Time, experience and perspective has given Ryan the tools now to add more balm to the scars that those experiences left.
“I was lucky to be part of a successful setup,” she says. “In retrospect I am so glad I had that experience. I just probably wasn’t old enough to appreciate it at the time.
“If I was 24 or 25 and in the same position and not a starter on the team, I think I would have appreciated it a bit more. But because I was so young and so ambitious, I could only see that I wasn’t at the very top level that year.
“Going back to those moments now, there was a lot of stuff from that I either buried or hadn’t thought about. It’s also an ungenerous thing to be part of a successful set up and feel conflicted. Parsing through all of that and admitting to myself that this is how I felt, that was definitely a process.”
Ryan is a talented author. She was writing for seven or eight years before ever writing about the GAA, which was at the suggestion of Kevin Barry and Olivia Smith of Winter Papers who specifically requested an essay about women in the GAA in 2016.
Ryan had only previously written about that subject in secondary school and, while she is now a respected columnist with the Irish Examiner, she had consciously avoided personal writing about that subject for so long.
“Once you start writing about the GAA, absolutely everything is on the table,” says Ryan. “It’s your childhood, your family, your identity. Absolutely everything. You can’t help but drag all that in.
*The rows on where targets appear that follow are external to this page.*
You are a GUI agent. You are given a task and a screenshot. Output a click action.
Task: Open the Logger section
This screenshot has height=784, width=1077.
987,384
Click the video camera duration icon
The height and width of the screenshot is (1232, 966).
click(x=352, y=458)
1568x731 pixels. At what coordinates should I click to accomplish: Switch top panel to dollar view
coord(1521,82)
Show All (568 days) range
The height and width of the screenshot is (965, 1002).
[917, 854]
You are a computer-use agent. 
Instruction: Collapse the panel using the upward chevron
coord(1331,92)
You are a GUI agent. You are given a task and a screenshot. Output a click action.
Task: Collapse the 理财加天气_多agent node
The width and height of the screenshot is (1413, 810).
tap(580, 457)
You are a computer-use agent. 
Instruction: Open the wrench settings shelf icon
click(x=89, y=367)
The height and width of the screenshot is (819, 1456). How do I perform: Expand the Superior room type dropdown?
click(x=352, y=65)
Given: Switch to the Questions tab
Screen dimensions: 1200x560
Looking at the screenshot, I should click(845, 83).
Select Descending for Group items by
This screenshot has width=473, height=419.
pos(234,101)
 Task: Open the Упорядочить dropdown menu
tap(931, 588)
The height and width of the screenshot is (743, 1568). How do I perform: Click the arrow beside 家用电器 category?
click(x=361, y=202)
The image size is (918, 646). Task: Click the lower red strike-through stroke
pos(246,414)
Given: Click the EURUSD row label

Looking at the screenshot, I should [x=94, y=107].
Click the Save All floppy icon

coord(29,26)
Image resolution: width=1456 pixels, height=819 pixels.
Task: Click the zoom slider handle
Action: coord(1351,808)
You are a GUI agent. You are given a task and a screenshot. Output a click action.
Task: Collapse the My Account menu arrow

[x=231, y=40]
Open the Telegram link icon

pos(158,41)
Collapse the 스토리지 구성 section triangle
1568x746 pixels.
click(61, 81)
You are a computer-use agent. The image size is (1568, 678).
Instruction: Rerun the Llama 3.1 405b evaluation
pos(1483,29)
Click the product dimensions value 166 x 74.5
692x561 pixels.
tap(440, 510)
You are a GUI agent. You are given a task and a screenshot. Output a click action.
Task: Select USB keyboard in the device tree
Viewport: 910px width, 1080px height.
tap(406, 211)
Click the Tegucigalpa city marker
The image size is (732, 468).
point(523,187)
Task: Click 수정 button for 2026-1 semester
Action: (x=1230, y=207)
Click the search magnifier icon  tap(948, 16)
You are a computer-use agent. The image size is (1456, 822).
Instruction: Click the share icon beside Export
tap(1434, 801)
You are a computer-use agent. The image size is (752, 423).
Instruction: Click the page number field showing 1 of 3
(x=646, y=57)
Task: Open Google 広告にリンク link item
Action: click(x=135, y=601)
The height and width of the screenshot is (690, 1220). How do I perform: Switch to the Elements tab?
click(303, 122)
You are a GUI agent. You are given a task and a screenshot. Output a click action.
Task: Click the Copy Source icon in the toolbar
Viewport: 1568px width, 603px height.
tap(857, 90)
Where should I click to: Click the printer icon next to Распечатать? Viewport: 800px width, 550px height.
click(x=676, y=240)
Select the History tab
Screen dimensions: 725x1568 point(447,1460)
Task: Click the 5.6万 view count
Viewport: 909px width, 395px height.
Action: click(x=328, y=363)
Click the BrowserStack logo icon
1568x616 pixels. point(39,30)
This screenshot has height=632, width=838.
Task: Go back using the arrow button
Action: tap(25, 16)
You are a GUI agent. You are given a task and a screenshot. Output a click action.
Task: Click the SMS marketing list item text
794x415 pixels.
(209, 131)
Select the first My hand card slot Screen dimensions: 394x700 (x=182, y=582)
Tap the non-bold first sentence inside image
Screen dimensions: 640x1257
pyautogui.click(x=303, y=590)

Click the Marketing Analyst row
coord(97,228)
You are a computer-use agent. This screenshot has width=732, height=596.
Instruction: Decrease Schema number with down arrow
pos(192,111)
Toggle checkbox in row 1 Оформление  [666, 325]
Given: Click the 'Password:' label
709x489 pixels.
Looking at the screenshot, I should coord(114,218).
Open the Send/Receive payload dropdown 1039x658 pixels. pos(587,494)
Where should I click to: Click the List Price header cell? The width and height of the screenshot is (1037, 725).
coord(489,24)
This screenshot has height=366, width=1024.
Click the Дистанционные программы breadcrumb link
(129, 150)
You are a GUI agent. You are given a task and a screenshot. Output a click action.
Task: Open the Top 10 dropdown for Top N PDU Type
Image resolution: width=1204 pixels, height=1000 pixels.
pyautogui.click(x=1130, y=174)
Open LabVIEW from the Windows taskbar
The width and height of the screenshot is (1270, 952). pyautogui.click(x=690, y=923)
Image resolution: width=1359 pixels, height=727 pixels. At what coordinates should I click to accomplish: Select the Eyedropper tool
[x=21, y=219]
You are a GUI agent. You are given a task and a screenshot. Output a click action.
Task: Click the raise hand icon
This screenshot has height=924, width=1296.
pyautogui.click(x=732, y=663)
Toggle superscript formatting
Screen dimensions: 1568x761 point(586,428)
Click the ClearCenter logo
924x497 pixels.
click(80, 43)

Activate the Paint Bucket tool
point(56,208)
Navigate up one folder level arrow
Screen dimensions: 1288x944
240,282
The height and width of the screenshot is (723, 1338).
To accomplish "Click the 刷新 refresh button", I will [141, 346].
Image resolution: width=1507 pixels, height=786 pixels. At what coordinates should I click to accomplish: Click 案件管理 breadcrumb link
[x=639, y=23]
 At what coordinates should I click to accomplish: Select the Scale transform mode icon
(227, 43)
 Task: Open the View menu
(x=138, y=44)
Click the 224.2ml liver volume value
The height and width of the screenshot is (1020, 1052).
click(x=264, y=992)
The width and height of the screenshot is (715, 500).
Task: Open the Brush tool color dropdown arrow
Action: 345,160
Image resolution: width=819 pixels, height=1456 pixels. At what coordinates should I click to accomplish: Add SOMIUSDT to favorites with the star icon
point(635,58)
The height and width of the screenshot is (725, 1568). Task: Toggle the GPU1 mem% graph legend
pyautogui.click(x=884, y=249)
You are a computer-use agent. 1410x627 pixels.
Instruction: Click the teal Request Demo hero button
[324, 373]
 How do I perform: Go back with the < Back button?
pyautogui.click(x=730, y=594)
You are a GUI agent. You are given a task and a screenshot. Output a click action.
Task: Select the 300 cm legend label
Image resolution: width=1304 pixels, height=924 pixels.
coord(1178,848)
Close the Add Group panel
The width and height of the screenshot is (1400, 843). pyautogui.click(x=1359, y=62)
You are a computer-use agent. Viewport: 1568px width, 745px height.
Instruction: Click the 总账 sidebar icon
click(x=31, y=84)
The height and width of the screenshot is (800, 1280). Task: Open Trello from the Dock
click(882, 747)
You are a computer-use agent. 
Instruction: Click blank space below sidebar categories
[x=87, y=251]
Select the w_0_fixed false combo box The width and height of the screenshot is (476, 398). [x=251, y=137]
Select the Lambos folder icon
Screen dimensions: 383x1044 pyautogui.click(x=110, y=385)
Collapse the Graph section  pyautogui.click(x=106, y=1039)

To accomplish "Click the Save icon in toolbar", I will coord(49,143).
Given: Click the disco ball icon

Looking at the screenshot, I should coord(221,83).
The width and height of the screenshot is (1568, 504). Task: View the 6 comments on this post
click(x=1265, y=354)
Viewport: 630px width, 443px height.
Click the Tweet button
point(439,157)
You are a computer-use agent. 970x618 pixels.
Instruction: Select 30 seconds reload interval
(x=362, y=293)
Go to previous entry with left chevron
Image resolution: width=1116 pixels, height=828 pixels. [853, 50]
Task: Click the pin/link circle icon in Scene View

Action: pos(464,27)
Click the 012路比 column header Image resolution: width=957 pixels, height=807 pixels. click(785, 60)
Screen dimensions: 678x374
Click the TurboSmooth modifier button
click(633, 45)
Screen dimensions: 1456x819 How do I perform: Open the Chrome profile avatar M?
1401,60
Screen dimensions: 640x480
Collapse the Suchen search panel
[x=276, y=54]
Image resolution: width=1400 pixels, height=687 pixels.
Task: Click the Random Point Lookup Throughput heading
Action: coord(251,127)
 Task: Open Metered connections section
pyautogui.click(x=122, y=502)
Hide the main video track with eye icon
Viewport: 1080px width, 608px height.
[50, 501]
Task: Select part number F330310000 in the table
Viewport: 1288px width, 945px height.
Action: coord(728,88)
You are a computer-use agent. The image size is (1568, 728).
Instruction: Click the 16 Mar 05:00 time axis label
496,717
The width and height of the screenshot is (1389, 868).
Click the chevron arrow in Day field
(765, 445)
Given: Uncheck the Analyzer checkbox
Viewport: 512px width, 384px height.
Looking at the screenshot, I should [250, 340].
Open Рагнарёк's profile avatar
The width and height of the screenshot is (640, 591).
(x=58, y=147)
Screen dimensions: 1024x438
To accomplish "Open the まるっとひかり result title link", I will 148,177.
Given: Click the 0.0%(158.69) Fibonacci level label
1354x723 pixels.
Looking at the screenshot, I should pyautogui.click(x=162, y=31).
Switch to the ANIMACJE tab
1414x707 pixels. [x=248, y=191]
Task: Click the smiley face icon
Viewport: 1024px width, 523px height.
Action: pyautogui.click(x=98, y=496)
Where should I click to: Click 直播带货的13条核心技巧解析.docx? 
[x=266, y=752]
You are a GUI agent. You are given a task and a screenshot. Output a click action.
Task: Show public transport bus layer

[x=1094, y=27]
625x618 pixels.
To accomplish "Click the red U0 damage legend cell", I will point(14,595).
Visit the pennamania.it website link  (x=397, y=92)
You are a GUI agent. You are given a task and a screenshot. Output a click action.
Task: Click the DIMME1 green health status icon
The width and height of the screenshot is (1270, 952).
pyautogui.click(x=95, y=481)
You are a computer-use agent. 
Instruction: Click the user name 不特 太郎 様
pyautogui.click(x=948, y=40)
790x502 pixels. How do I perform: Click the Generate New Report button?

I think I was afraid of the subject in a lot of ways.
“That first essay was very, very difficult to write. I was very stressed writing it. But once it came out, it got the warmest reception of anything else I’d ever written. I think that happens when you write something very personal. The more specific you are, people will identify with it.”
The flipside to that challenge is that people included in the story can always have a different interpretation of how the story is told. Their view doesn’t always necessarily sit in tandem, or agreement, with that of the author.
“One of the most nerve-wracking parts of the process for me was when I was finishing up the draft of the book last October, isolating the passages that mentioned other people, and then sending them to those people to get their sign-off,” says Ryan.
“It’s a weird thing to be written about, to be a character on someone else’s page, and I was really afraid of what family, friends, former team-mates would make of it. They were all really generous. There were a couple of fact checks here and there but the general response was, ‘This is really honest, fair play to you’.”
That honesty is a rich tribute to Ryan and the many important messages that echo loudly across the pages of The Grass Ceiling.